(DESCRIPTION OF THE TASK) From the listing below, output only the lines starting at the line that has "The height and width of the screenshot is (535, 1180)." and ending at the line that has "Click the gold medal icon beside rank 1", exactly as they appear, ends included.

(TASK INPUT)
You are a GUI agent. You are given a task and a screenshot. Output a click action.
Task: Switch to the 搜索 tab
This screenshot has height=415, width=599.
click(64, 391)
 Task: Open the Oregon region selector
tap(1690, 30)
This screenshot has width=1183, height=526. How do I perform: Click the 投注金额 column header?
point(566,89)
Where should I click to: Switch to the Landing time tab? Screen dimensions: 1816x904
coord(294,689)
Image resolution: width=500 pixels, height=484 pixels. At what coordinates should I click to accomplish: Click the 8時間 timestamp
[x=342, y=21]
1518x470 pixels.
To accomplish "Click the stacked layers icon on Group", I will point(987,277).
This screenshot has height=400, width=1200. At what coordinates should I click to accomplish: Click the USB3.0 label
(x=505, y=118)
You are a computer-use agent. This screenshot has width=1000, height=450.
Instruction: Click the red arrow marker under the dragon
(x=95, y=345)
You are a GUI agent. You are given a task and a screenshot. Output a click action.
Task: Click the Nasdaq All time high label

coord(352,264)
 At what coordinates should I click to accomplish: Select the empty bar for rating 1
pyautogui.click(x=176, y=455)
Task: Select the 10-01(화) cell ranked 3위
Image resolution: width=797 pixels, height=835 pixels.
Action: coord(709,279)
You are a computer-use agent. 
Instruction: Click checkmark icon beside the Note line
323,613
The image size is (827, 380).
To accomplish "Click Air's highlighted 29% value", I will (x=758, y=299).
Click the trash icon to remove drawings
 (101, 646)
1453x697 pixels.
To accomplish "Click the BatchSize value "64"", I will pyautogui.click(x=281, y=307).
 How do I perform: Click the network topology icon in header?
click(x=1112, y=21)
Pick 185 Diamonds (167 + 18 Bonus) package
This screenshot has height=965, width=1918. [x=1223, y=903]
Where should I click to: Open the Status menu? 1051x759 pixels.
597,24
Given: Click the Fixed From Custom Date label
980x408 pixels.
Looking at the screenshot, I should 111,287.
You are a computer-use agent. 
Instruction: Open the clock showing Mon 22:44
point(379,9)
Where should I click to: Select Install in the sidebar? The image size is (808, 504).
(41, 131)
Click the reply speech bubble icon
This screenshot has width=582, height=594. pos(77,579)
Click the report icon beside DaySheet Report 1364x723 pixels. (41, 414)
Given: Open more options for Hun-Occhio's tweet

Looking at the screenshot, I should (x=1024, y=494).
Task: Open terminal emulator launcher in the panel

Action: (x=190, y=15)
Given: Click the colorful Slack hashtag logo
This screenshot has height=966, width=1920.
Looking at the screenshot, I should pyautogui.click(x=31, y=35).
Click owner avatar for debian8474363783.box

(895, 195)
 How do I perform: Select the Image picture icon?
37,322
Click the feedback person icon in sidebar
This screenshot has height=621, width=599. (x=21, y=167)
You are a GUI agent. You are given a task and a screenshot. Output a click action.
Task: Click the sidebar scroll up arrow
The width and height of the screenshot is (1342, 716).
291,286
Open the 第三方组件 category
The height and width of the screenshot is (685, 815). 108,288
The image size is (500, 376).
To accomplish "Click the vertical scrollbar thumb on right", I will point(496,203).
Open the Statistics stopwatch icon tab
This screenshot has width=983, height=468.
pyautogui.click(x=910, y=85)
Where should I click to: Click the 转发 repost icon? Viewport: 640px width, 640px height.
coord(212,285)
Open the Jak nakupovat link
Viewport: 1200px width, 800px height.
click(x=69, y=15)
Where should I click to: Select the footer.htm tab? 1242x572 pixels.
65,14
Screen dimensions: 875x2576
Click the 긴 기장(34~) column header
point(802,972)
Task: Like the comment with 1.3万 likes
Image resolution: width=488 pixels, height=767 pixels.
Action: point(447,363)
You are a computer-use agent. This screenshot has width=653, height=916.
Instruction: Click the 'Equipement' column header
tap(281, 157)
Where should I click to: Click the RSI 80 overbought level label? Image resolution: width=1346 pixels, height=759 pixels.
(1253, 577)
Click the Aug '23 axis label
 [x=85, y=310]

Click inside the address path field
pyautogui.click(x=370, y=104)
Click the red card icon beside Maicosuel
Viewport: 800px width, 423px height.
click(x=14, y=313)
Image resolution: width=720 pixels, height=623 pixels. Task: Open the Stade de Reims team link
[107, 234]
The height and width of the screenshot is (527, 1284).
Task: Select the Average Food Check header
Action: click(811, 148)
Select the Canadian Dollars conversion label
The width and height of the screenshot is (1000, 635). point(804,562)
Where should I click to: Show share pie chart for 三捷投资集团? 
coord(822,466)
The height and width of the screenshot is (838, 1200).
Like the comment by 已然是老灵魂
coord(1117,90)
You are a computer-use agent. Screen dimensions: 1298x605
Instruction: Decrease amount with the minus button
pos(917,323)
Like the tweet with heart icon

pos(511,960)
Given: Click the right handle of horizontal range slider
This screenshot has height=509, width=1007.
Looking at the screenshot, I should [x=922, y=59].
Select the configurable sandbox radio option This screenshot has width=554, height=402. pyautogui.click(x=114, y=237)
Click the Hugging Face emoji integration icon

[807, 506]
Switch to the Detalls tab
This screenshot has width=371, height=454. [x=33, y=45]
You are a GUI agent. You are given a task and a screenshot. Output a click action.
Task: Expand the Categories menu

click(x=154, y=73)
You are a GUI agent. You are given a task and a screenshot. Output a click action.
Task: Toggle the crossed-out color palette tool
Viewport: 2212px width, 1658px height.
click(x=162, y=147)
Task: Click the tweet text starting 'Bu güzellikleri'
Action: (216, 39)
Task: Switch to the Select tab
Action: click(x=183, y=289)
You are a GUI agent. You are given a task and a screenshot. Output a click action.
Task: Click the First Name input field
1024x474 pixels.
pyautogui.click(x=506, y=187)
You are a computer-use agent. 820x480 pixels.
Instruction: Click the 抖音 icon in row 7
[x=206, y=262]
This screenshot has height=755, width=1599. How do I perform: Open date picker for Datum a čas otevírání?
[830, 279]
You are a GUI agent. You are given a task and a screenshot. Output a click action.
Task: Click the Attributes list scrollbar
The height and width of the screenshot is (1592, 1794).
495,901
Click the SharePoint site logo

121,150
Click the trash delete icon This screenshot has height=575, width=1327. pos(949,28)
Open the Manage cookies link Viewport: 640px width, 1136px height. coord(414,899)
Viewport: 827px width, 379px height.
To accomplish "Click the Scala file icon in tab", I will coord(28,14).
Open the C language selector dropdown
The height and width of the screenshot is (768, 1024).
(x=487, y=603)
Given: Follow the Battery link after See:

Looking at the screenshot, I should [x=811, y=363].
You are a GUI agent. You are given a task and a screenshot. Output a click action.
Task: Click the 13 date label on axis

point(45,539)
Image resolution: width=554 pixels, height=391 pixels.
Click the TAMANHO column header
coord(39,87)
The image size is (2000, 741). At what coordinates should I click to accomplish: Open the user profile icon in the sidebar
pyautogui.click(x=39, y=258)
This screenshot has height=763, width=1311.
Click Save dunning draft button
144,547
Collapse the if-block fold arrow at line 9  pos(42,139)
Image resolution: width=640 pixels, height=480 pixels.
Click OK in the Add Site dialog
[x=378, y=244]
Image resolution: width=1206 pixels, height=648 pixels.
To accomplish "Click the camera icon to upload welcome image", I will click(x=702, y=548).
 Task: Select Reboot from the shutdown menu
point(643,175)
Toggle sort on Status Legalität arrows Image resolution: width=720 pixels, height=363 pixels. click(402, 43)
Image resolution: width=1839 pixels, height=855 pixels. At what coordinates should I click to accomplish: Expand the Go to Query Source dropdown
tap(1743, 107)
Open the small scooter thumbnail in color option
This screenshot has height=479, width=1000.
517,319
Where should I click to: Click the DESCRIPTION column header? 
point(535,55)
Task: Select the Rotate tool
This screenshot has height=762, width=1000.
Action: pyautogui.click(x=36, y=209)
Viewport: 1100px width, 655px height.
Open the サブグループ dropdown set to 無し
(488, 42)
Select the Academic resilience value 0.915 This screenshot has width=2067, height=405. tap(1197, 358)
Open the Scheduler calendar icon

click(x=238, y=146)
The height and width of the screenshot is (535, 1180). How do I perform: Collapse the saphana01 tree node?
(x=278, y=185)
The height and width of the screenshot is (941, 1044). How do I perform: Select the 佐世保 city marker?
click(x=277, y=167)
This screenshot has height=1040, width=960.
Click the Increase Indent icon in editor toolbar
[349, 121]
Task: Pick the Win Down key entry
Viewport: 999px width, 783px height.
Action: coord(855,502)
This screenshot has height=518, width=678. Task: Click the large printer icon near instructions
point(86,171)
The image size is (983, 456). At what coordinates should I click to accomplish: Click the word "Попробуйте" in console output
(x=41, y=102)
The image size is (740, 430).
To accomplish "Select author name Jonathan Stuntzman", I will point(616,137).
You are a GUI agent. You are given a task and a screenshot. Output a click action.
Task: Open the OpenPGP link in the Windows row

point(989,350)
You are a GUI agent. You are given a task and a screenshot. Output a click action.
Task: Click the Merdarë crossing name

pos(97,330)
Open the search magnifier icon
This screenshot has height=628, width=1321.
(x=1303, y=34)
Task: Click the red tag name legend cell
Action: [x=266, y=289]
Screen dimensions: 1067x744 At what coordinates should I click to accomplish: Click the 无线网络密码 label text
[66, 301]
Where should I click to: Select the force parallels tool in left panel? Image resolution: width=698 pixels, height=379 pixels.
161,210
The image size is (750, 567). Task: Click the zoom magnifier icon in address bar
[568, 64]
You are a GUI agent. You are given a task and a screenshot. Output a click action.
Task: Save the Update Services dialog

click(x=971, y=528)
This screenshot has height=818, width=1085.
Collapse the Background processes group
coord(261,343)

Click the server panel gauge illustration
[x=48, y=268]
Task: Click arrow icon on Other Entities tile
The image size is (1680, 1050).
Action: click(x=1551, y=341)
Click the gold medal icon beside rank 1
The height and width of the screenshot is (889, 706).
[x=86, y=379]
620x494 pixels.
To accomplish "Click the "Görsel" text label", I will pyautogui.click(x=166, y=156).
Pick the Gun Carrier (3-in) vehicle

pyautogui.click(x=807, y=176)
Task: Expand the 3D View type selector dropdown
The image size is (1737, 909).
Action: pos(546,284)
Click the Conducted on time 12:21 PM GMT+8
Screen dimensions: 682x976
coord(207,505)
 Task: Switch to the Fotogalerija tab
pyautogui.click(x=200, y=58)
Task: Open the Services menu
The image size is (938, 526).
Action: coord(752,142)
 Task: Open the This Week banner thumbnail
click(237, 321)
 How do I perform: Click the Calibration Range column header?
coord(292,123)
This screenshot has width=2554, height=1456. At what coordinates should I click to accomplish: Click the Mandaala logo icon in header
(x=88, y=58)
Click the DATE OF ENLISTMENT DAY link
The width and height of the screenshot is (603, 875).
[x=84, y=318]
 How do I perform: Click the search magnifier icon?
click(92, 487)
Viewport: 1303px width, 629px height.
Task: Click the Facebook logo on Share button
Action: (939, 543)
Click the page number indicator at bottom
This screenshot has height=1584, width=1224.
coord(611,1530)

(RESPONSE)
The height and width of the screenshot is (535, 1180). How do I perform: Collapse the saphana01 tree node?
(x=278, y=185)
The height and width of the screenshot is (941, 1044). How do I perform: Select the 佐世保 city marker?
click(x=277, y=167)
This screenshot has height=1040, width=960.
Click the Increase Indent icon in editor toolbar
[349, 121]
Task: Pick the Win Down key entry
Viewport: 999px width, 783px height.
Action: coord(855,502)
This screenshot has height=518, width=678. Task: Click the large printer icon near instructions
point(86,171)
The image size is (983, 456). At what coordinates should I click to accomplish: Click the word "Попробуйте" in console output
(x=41, y=102)
The image size is (740, 430).
To accomplish "Select author name Jonathan Stuntzman", I will point(616,137).
You are a GUI agent. You are given a task and a screenshot. Output a click action.
Task: Open the OpenPGP link in the Windows row

point(989,350)
You are a GUI agent. You are given a task and a screenshot. Output a click action.
Task: Click the Merdarë crossing name

pos(97,330)
Open the search magnifier icon
This screenshot has height=628, width=1321.
(x=1303, y=34)
Task: Click the red tag name legend cell
Action: [x=266, y=289]
Screen dimensions: 1067x744 At what coordinates should I click to accomplish: Click the 无线网络密码 label text
[66, 301]
Where should I click to: Select the force parallels tool in left panel? Image resolution: width=698 pixels, height=379 pixels.
161,210
The image size is (750, 567). Task: Click the zoom magnifier icon in address bar
[568, 64]
You are a GUI agent. You are given a task and a screenshot. Output a click action.
Task: Save the Update Services dialog

click(x=971, y=528)
This screenshot has height=818, width=1085.
Collapse the Background processes group
coord(261,343)

Click the server panel gauge illustration
[x=48, y=268]
Task: Click arrow icon on Other Entities tile
The image size is (1680, 1050).
Action: click(x=1551, y=341)
Click the gold medal icon beside rank 1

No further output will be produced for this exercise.